Mar 11, 2014

Beer for the warriors; no REMFs need apply

By late October, 1944, all was foretold on the great battlefields of Europe. The death of the Nazi was a matter of when, not if.

But Winston Churchill was still a busy man, overseeing Montgomery on the left  and Alexander down in the Mediterranean. Not to mention fighting the opening skirmishes of World War III,  telling Stalin, "No. You may not have Greece and Poland and Istria, (etc.)."

So an old grunt develops a certain affection for the guy facing all that who still finds time for:

Prime Minister to Secretary of State for War         23 Oct. 44 

A serious appeal was made to me by General Alexander for more beer for the troops in Italy. The Americans are said to get four bottles a week, and the British rarely get one. You should make an immediate effort and come to me for support in case other departments are involved. Let me have a plan, with time schedule, for this beer. ...  The priority issue is to go to the fighting troops at the front..."
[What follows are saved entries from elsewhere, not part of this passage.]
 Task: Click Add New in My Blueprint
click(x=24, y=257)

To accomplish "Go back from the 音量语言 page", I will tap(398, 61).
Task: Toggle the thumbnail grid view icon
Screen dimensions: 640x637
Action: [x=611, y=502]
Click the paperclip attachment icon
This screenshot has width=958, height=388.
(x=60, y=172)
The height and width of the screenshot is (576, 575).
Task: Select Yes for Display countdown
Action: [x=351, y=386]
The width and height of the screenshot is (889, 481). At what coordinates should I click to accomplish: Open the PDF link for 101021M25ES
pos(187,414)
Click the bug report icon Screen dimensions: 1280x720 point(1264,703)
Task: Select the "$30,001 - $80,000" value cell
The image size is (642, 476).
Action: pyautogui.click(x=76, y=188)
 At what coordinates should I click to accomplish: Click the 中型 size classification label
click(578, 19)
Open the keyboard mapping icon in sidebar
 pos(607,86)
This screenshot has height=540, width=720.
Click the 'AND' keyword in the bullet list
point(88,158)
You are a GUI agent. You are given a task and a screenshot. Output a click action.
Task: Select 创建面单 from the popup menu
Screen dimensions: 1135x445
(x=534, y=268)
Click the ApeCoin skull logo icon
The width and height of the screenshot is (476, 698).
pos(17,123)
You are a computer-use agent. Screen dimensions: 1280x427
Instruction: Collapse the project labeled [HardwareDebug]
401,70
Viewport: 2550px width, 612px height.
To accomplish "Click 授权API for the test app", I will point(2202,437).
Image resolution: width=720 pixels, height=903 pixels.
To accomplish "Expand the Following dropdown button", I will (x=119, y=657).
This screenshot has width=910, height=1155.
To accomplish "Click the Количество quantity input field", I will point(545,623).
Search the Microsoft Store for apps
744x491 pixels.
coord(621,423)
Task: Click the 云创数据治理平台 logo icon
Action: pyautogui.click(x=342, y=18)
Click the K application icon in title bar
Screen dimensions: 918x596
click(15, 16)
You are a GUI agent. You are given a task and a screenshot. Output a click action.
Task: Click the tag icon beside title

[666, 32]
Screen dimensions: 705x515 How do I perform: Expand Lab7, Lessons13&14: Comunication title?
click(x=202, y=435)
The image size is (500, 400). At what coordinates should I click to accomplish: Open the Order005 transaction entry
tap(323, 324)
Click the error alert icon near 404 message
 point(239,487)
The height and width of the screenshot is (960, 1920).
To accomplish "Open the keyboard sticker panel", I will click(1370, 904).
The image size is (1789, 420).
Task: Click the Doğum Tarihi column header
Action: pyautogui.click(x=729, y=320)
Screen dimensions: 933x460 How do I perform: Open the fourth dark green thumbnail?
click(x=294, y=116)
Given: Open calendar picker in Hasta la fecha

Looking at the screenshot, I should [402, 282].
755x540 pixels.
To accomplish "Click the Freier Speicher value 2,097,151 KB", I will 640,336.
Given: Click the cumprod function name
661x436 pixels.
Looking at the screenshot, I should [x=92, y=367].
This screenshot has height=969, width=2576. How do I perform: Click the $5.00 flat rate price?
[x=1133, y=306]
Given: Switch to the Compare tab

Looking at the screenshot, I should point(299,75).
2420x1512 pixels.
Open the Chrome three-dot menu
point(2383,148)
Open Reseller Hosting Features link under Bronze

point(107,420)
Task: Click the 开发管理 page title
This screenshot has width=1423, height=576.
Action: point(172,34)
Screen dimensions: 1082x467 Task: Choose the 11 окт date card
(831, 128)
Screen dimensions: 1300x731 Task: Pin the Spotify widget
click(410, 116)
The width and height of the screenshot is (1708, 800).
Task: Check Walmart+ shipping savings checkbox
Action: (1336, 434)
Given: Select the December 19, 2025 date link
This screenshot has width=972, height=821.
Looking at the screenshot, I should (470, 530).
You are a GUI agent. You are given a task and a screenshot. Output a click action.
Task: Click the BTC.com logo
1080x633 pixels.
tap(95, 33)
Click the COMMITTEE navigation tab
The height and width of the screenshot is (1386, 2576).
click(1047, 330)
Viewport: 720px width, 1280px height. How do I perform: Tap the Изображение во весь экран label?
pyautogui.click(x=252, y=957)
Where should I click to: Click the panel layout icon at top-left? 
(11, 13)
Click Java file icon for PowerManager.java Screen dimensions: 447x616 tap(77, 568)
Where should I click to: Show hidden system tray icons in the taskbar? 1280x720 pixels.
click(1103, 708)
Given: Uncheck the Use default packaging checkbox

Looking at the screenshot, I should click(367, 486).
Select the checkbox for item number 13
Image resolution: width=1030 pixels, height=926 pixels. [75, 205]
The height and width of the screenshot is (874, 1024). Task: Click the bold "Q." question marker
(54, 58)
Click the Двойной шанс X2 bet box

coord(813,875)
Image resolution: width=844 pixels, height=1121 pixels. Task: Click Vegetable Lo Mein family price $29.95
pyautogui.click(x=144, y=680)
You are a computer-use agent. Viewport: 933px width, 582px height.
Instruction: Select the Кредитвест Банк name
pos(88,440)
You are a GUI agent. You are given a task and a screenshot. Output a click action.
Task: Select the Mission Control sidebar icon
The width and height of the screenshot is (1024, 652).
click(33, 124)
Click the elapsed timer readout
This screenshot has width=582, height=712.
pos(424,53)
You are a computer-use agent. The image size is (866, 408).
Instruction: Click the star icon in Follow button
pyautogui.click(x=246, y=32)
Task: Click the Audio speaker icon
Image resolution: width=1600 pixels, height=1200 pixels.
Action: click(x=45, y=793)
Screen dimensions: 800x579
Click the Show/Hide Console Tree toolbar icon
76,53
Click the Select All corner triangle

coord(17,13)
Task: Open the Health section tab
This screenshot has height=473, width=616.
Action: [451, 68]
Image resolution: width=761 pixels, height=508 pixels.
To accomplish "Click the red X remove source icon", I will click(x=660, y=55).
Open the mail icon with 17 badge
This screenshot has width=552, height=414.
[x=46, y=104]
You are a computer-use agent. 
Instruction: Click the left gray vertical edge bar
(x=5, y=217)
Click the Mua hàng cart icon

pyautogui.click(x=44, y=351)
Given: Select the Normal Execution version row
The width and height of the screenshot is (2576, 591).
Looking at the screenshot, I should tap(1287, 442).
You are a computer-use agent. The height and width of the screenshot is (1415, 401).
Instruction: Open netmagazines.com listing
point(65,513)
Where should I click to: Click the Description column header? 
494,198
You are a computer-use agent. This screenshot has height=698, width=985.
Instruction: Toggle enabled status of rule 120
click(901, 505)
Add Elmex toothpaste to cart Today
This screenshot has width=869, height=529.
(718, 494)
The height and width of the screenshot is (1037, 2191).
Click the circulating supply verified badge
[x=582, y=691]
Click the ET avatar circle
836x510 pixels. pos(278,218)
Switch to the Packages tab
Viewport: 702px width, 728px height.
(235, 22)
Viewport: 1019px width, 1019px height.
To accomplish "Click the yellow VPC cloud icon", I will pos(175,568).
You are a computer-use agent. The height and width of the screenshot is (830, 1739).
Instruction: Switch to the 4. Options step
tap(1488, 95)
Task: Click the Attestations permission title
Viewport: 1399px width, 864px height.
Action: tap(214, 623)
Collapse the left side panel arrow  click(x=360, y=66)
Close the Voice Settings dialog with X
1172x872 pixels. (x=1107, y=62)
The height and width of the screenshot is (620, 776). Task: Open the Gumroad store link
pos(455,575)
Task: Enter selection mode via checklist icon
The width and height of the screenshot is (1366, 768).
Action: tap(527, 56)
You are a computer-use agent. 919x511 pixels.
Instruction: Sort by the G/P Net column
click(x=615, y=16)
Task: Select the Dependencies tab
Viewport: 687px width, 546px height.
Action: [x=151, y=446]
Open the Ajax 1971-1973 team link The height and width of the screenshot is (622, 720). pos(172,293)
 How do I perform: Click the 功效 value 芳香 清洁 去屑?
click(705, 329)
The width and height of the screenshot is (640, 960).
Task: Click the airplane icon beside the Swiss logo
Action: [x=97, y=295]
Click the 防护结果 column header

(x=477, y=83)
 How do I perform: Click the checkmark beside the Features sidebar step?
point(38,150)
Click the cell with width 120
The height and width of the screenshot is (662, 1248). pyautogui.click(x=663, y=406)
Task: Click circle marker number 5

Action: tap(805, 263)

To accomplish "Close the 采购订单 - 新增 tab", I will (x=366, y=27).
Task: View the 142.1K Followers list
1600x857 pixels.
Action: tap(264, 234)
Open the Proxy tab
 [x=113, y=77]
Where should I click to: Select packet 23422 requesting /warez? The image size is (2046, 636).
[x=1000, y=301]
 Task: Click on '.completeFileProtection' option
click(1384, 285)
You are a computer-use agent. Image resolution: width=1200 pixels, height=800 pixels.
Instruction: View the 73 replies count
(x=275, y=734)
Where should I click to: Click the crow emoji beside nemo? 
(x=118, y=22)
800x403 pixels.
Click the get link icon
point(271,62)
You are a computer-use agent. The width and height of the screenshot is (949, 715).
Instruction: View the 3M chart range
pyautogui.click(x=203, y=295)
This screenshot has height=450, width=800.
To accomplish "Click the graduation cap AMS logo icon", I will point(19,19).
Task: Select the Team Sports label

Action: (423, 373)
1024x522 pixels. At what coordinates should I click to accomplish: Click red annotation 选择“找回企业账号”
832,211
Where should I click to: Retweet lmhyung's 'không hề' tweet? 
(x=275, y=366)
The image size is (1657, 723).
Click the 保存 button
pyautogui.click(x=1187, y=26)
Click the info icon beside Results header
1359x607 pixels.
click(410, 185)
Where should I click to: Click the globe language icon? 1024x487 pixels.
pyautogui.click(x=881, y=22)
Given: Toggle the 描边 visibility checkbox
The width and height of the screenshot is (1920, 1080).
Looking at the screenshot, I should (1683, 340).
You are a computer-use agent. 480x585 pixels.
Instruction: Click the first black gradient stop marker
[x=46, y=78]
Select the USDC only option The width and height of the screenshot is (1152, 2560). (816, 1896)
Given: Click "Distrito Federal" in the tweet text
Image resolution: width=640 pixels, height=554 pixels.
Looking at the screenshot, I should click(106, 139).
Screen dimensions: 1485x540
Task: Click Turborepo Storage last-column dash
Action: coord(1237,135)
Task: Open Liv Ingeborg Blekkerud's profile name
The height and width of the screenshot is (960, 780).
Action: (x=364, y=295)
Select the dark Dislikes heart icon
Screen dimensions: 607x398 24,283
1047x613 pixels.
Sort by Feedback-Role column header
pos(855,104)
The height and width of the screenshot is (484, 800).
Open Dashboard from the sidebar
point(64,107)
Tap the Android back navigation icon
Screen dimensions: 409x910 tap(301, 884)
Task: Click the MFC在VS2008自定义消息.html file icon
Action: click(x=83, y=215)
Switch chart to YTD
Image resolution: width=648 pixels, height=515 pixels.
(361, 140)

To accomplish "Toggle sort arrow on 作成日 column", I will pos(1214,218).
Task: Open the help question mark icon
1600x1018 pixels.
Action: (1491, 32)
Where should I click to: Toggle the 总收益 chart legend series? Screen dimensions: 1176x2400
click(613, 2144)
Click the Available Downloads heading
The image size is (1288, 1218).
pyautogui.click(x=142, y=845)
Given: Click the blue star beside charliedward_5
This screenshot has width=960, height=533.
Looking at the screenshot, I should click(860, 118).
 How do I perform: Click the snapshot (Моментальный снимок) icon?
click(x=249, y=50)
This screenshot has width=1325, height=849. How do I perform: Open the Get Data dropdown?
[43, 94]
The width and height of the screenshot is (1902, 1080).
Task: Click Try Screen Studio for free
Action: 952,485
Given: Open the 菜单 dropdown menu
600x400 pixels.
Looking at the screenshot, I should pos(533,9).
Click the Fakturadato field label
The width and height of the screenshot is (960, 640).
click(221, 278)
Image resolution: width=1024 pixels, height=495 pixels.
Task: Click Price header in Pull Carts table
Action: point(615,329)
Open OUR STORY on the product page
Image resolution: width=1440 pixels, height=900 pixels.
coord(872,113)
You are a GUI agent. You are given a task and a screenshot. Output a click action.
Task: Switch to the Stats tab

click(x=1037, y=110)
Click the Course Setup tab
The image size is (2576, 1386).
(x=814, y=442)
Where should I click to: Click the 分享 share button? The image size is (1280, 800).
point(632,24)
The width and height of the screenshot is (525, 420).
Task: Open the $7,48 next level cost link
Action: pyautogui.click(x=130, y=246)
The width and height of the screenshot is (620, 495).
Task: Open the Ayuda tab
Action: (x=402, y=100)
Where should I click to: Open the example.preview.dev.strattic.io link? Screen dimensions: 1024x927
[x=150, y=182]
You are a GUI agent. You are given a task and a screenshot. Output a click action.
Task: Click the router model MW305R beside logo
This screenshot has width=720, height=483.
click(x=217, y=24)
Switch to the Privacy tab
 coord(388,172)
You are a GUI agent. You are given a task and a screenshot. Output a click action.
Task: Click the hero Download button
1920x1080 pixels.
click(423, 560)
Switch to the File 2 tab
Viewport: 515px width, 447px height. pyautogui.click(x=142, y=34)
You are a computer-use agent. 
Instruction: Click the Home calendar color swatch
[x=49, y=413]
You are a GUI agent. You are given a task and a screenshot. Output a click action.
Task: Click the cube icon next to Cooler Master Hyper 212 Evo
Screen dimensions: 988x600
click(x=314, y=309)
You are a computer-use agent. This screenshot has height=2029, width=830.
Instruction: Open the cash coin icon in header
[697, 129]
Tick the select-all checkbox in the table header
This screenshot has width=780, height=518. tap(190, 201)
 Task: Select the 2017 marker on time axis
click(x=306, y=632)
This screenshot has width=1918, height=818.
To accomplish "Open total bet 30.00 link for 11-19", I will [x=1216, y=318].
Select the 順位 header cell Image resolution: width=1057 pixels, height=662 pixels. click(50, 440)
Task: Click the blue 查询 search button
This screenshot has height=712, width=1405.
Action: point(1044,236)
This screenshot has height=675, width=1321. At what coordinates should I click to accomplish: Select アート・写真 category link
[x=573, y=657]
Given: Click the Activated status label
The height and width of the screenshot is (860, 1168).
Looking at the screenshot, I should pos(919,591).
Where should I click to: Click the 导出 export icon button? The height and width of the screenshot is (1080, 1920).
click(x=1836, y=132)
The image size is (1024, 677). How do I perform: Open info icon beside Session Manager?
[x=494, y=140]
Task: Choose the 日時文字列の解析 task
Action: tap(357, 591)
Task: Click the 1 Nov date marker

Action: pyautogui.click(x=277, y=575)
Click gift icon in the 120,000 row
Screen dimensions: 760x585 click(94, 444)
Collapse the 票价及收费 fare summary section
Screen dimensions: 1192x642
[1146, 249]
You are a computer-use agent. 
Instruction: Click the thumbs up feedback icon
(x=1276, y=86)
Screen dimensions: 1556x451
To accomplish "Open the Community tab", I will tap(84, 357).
Properly exercised power can be a wonderful thing.


 Prime Minister to Secretary of State for War    20 Nov. 44

Good. Press on. Make sure that the beer -- four pints a week --  goes to the troops under fire of the enemy before any of the parties to the rear get a drop.




Nine months later the voters sent him packing.  No wonder we call it the place where Great Britain used to be.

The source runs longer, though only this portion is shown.